En appliquant immédiatement l'accord commercial liant l'Europe aux pays du Mercosur, la présidente de la Commission européenne montre son désintérêt pour les préoccupations françaises. Un message fort pour le président de la République.
Par Luc Bourrianne
Des agriculteurs se sont rassemblés au Salon de l’agriculture ce vendredi, exprimant leur « dégoût » face à cette situation. Cette réaction pourrait en annoncer d'autres, même si elles ne se matérialisent pas immédiatement dans la rue. Alors qu'il serait exagéré de parler de « déni de démocratie », cela représente indéniablement un bras d’honneur de la Commission européenne vers la France. Un affront que les électeurs pourraient bien faire payer aux partis populistes lors des prochaines élections.

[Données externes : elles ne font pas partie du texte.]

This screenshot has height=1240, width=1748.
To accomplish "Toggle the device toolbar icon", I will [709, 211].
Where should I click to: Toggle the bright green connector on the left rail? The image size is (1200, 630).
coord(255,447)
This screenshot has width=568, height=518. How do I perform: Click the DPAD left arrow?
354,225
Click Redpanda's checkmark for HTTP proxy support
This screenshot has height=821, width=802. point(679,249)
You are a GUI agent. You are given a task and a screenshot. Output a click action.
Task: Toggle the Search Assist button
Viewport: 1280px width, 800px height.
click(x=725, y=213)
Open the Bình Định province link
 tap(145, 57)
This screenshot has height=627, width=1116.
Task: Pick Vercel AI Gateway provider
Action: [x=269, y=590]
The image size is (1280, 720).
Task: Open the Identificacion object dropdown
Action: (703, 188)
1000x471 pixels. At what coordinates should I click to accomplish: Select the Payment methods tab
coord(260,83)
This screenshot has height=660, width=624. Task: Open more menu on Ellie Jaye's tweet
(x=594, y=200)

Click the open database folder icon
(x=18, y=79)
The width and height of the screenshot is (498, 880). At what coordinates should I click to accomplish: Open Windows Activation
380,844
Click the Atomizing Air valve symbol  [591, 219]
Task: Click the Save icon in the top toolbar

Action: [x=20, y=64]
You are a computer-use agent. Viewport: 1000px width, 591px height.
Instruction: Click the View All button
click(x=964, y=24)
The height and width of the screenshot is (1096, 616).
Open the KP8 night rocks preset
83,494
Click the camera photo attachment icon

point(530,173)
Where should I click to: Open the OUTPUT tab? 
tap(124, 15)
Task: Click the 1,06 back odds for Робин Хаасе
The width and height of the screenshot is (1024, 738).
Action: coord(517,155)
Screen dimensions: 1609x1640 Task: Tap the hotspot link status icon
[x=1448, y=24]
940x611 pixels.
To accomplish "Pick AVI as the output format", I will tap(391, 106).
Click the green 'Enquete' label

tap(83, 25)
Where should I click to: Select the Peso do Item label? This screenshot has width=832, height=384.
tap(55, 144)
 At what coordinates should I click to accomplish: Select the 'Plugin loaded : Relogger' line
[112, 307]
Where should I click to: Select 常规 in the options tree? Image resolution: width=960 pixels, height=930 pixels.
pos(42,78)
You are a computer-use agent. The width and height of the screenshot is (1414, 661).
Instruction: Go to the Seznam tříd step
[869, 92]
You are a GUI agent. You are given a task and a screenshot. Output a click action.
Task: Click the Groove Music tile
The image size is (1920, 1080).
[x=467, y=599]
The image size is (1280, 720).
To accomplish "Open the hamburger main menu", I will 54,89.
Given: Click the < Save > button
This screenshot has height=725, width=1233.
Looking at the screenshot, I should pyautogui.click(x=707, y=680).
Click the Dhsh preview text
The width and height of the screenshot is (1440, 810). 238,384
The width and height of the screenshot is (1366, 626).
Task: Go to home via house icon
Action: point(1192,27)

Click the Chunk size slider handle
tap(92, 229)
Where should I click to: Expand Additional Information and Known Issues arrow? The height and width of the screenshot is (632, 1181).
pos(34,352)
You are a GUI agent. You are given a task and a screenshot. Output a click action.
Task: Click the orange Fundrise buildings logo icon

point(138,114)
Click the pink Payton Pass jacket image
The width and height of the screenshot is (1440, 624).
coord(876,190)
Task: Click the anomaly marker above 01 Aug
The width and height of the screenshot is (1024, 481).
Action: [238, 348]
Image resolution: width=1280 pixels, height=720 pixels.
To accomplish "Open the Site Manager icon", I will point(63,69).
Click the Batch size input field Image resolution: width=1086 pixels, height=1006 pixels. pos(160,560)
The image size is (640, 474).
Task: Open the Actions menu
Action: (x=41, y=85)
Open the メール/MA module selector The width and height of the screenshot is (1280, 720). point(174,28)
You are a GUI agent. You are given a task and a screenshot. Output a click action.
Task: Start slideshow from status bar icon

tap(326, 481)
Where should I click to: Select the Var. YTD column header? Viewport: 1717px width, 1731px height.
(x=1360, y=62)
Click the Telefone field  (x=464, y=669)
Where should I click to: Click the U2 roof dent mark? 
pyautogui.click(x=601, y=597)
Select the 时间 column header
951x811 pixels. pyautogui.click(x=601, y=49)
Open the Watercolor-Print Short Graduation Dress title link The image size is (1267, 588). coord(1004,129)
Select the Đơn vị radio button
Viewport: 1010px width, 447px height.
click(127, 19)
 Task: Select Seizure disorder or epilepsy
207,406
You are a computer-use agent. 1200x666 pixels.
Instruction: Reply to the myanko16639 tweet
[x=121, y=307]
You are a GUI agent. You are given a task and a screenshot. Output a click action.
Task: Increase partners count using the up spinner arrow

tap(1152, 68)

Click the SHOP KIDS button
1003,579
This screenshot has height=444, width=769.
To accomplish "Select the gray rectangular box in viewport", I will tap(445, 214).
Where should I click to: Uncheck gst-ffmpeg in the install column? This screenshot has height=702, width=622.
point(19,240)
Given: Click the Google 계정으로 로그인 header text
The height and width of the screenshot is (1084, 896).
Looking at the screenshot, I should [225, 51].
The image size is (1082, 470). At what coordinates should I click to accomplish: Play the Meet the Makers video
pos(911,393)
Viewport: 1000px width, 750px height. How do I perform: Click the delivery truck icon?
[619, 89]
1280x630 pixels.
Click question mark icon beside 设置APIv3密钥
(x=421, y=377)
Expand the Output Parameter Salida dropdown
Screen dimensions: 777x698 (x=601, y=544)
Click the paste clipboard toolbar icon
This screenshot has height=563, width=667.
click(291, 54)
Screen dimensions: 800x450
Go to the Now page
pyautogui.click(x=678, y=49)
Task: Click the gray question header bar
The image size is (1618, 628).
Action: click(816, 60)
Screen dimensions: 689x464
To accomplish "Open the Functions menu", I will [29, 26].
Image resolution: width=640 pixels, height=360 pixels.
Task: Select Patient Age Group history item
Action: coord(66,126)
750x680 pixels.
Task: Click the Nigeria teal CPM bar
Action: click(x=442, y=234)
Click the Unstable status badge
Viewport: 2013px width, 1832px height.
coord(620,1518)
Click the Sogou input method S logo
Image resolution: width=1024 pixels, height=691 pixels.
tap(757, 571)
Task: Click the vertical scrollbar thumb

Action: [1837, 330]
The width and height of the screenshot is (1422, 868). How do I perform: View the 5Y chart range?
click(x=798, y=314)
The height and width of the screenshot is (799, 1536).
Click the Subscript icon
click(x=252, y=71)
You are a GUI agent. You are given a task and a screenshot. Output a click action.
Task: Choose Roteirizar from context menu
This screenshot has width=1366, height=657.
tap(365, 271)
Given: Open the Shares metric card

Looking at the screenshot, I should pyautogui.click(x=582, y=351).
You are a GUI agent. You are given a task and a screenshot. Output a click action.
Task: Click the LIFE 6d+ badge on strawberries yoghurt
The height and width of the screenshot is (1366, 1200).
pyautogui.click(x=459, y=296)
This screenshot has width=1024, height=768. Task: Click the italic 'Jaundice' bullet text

En décidant d'appliquer l'accord avec le Mercosur sans attendre le feu vert du Parlement européen, Ursula von der Leyen fait preuve d'une indifférence envers les réserves françaises. Cet acte soulève des interrogations sur l'influence déclinante de la France, après presque une décennie sous la présidence de Macron, qui n’a même pas été prévenu de cette décision.
La France, jadis sous les présidences de Mitterrand ou de Chirac, ne se serait jamais laissée imposer une telle situation. Aujourd'hui, elle est réduite à jouer dans la cour des nations considérées comme secondaires, aux côtés de pays tels que la Pologne, l'Autriche, l'Irlande et la Hongrie, qui ont également contesté l'accord. Ce contexte souligne une erreur stratégique majeure du gouvernement français, qui a sacrifié une vision géopolitique au profit d'intérêts internes. En cherchant à ménager ses agriculteurs, la France semble renoncer à des opportunités commerciales cruciales au moment où les relations douanières avec les États-Unis et la Chine se détériorent.